— Begin The data —

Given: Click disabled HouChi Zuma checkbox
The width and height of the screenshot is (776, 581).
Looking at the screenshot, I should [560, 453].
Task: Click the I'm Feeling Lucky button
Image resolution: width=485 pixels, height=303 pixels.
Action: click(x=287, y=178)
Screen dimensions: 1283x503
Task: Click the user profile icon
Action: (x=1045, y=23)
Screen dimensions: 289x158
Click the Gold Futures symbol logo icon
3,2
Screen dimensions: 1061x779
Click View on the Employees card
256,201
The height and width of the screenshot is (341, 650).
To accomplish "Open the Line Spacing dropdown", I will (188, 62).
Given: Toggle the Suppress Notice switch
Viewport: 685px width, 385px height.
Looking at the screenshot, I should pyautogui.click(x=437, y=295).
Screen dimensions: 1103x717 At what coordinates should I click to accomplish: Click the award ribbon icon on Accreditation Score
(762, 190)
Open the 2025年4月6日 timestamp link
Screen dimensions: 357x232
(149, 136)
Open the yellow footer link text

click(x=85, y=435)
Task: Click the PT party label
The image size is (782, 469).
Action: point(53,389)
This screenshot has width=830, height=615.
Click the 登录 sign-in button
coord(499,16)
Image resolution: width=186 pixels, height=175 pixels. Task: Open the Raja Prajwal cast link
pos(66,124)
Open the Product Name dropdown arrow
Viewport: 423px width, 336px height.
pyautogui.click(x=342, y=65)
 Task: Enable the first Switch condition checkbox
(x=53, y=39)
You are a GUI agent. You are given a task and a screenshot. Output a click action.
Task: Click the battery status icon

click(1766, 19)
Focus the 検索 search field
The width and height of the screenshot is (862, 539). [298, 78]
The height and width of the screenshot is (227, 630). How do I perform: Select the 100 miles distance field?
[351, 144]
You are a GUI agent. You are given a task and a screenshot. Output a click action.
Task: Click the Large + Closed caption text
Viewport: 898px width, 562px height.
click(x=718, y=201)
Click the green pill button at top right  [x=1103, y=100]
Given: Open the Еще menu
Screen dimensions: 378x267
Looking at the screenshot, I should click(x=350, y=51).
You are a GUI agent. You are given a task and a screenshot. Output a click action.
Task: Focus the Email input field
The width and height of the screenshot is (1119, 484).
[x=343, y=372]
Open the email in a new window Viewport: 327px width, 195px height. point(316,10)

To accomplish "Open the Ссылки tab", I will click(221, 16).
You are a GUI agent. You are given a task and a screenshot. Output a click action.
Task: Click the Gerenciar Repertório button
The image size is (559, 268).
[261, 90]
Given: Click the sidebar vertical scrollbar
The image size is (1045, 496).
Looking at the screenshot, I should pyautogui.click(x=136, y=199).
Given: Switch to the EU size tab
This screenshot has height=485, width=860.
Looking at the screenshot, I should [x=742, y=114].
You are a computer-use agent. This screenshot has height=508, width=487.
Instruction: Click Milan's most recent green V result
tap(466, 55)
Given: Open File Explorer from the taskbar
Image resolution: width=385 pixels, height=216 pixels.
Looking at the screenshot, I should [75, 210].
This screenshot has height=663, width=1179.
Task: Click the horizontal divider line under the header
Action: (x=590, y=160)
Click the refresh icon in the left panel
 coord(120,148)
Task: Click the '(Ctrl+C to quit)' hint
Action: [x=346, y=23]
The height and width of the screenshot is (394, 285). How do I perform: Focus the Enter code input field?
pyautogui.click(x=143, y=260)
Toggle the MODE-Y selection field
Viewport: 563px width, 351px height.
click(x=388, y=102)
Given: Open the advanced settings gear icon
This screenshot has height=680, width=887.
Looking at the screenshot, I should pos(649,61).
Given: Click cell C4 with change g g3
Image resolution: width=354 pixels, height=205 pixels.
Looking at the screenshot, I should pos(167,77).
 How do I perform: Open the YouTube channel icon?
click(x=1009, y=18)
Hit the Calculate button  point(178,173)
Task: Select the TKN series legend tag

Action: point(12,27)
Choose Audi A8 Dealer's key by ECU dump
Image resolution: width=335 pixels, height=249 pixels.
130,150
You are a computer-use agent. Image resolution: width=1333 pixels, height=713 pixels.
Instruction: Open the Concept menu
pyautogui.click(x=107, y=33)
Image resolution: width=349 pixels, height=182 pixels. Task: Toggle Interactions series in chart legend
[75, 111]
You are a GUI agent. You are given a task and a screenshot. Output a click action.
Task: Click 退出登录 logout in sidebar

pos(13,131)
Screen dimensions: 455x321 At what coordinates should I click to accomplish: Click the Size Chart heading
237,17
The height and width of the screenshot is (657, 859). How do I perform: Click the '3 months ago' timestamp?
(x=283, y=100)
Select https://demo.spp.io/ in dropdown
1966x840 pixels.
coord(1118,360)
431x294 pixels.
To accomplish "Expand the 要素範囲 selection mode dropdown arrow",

— End The data —

Return each of the items above unchanged, character for character.

Given: Click disabled HouChi Zuma checkbox
The width and height of the screenshot is (776, 581).
Looking at the screenshot, I should [560, 453].
Task: Click the I'm Feeling Lucky button
Image resolution: width=485 pixels, height=303 pixels.
Action: click(x=287, y=178)
Screen dimensions: 1283x503
Task: Click the user profile icon
Action: (x=1045, y=23)
Screen dimensions: 289x158
Click the Gold Futures symbol logo icon
3,2
Screen dimensions: 1061x779
Click View on the Employees card
256,201
The height and width of the screenshot is (341, 650).
To accomplish "Open the Line Spacing dropdown", I will (188, 62).
Given: Toggle the Suppress Notice switch
Viewport: 685px width, 385px height.
Looking at the screenshot, I should pyautogui.click(x=437, y=295).
Screen dimensions: 1103x717 At what coordinates should I click to accomplish: Click the award ribbon icon on Accreditation Score
(762, 190)
Open the 2025年4月6日 timestamp link
Screen dimensions: 357x232
(149, 136)
Open the yellow footer link text

click(x=85, y=435)
Task: Click the PT party label
The image size is (782, 469).
Action: point(53,389)
This screenshot has width=830, height=615.
Click the 登录 sign-in button
coord(499,16)
Image resolution: width=186 pixels, height=175 pixels. Task: Open the Raja Prajwal cast link
pos(66,124)
Open the Product Name dropdown arrow
Viewport: 423px width, 336px height.
pyautogui.click(x=342, y=65)
 Task: Enable the first Switch condition checkbox
(x=53, y=39)
You are a GUI agent. You are given a task and a screenshot. Output a click action.
Task: Click the battery status icon

click(1766, 19)
Focus the 検索 search field
The width and height of the screenshot is (862, 539). [298, 78]
The height and width of the screenshot is (227, 630). How do I perform: Select the 100 miles distance field?
[351, 144]
You are a GUI agent. You are given a task and a screenshot. Output a click action.
Task: Click the Large + Closed caption text
Viewport: 898px width, 562px height.
click(x=718, y=201)
Click the green pill button at top right  [x=1103, y=100]
Given: Open the Еще menu
Screen dimensions: 378x267
Looking at the screenshot, I should click(x=350, y=51).
You are a GUI agent. You are given a task and a screenshot. Output a click action.
Task: Focus the Email input field
The width and height of the screenshot is (1119, 484).
[x=343, y=372]
Open the email in a new window Viewport: 327px width, 195px height. point(316,10)

To accomplish "Open the Ссылки tab", I will click(221, 16).
You are a GUI agent. You are given a task and a screenshot. Output a click action.
Task: Click the Gerenciar Repertório button
The image size is (559, 268).
[261, 90]
Given: Click the sidebar vertical scrollbar
The image size is (1045, 496).
Looking at the screenshot, I should pyautogui.click(x=136, y=199).
Given: Switch to the EU size tab
This screenshot has height=485, width=860.
Looking at the screenshot, I should [x=742, y=114].
You are a computer-use agent. This screenshot has height=508, width=487.
Instruction: Click Milan's most recent green V result
tap(466, 55)
Given: Open File Explorer from the taskbar
Image resolution: width=385 pixels, height=216 pixels.
Looking at the screenshot, I should [75, 210].
This screenshot has height=663, width=1179.
Task: Click the horizontal divider line under the header
Action: (x=590, y=160)
Click the refresh icon in the left panel
 coord(120,148)
Task: Click the '(Ctrl+C to quit)' hint
Action: [x=346, y=23]
The height and width of the screenshot is (394, 285). How do I perform: Focus the Enter code input field?
pyautogui.click(x=143, y=260)
Toggle the MODE-Y selection field
Viewport: 563px width, 351px height.
click(x=388, y=102)
Given: Open the advanced settings gear icon
This screenshot has height=680, width=887.
Looking at the screenshot, I should pos(649,61).
Given: Click cell C4 with change g g3
Image resolution: width=354 pixels, height=205 pixels.
Looking at the screenshot, I should pos(167,77).
 How do I perform: Open the YouTube channel icon?
click(x=1009, y=18)
Hit the Calculate button  point(178,173)
Task: Select the TKN series legend tag

Action: point(12,27)
Choose Audi A8 Dealer's key by ECU dump
Image resolution: width=335 pixels, height=249 pixels.
130,150
You are a computer-use agent. Image resolution: width=1333 pixels, height=713 pixels.
Instruction: Open the Concept menu
pyautogui.click(x=107, y=33)
Image resolution: width=349 pixels, height=182 pixels. Task: Toggle Interactions series in chart legend
[75, 111]
You are a GUI agent. You are given a task and a screenshot. Output a click action.
Task: Click 退出登录 logout in sidebar

pos(13,131)
Screen dimensions: 455x321 At what coordinates should I click to accomplish: Click the Size Chart heading
237,17
The height and width of the screenshot is (657, 859). How do I perform: Click the '3 months ago' timestamp?
(x=283, y=100)
Select https://demo.spp.io/ in dropdown
1966x840 pixels.
coord(1118,360)
431x294 pixels.
To accomplish "Expand the 要素範囲 selection mode dropdown arrow",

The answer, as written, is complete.